You totally wouldn't think of it on a day to day basis, but the Portuguese who once captured the Muscat and Al Batinah coastlines left their imprint on Omani culture indellibly. Some architecture, Portuguese rifles and canons, and antique 4 poster beds betray Oman's (partially anyways) period as a Colony (this didn't last, Alhamdulilah) of Portugual.
But, going with MOP for his morning run on Barka beach, OPNO having a picnic of fresh strawberry juice and a thyme [called Zatar in Arabic] and cheese pastry called fateerah [which everyone should try!] to snack on while she watched Omani riders excersing their horses on the beach, OPNO was reminded of Portugual. Two young Omani men were running a rather massive bull down the beach, taking it for a stroll almost as if it were a pet dog. It was certainly a thing to see.

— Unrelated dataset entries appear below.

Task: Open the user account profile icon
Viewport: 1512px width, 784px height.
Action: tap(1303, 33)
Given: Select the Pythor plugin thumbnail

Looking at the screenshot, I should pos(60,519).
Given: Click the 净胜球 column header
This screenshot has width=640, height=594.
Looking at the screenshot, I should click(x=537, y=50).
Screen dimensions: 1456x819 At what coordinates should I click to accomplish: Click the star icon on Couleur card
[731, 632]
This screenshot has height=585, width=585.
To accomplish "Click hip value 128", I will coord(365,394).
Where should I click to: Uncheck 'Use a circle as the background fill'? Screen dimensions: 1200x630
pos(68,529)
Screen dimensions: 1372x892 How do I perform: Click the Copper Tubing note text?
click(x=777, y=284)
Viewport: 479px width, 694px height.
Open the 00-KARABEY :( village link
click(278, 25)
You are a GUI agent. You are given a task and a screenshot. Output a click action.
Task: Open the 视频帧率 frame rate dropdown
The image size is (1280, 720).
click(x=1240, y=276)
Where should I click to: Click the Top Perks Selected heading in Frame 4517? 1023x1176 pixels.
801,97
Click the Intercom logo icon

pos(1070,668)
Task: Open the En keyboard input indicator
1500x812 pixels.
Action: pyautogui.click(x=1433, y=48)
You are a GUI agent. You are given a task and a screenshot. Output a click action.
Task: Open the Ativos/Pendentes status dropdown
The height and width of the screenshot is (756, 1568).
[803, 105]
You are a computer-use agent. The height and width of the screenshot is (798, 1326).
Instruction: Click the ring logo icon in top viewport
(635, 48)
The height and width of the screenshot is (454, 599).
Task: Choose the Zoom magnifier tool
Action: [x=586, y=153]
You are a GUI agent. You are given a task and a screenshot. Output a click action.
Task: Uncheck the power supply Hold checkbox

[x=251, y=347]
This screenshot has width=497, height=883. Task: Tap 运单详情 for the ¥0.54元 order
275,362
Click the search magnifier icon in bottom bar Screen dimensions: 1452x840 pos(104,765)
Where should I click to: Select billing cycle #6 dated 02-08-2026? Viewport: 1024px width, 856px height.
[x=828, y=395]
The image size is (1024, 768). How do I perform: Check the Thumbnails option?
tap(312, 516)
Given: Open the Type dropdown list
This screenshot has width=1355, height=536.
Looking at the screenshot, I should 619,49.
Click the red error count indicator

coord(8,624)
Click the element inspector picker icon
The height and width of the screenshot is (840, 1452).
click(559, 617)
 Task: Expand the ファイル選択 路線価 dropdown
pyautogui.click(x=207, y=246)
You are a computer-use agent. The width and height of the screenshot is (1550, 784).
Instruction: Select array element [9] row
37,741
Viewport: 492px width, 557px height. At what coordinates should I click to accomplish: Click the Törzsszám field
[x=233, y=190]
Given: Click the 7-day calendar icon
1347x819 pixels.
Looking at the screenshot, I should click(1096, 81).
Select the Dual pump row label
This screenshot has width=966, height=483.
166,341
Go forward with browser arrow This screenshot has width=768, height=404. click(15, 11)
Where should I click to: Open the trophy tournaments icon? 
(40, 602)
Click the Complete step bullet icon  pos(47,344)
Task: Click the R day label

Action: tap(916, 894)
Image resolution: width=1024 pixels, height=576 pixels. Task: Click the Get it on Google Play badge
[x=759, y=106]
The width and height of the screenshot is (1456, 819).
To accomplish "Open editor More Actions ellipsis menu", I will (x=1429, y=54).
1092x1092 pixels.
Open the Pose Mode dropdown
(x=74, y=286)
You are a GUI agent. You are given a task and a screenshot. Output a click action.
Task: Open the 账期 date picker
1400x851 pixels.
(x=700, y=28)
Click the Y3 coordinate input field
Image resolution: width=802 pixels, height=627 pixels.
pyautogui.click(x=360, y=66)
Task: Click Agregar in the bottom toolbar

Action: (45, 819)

They were, of course, warming it up for its fight in Barka that day [Friday] at 4 pm. A usual event most times in Barka.
This OPNO has lived in Oman a long time, and while I had heard of the Omani style of bullfighting: no betting, no matador, just headbutting angry bulls and live crowd to see which bull is strongest, I had never gone before.It wasn't my cup of tea but it was interesting. When OPNO P's friend Boxie comes to Oman in the summer we intend to make another day out of it, and pretend we're in Spain or something.
I also went to Naseem Gardens to spy which things to take the kids to. Lots of fun things there including these giant plastic balls you can go inside and walk/float around on a pool. That looked fun. Rides.
And of course shopping. Little sis, I am going to grab you a fake Chanel to go with your pseudo LV, and a classy jalabiyia.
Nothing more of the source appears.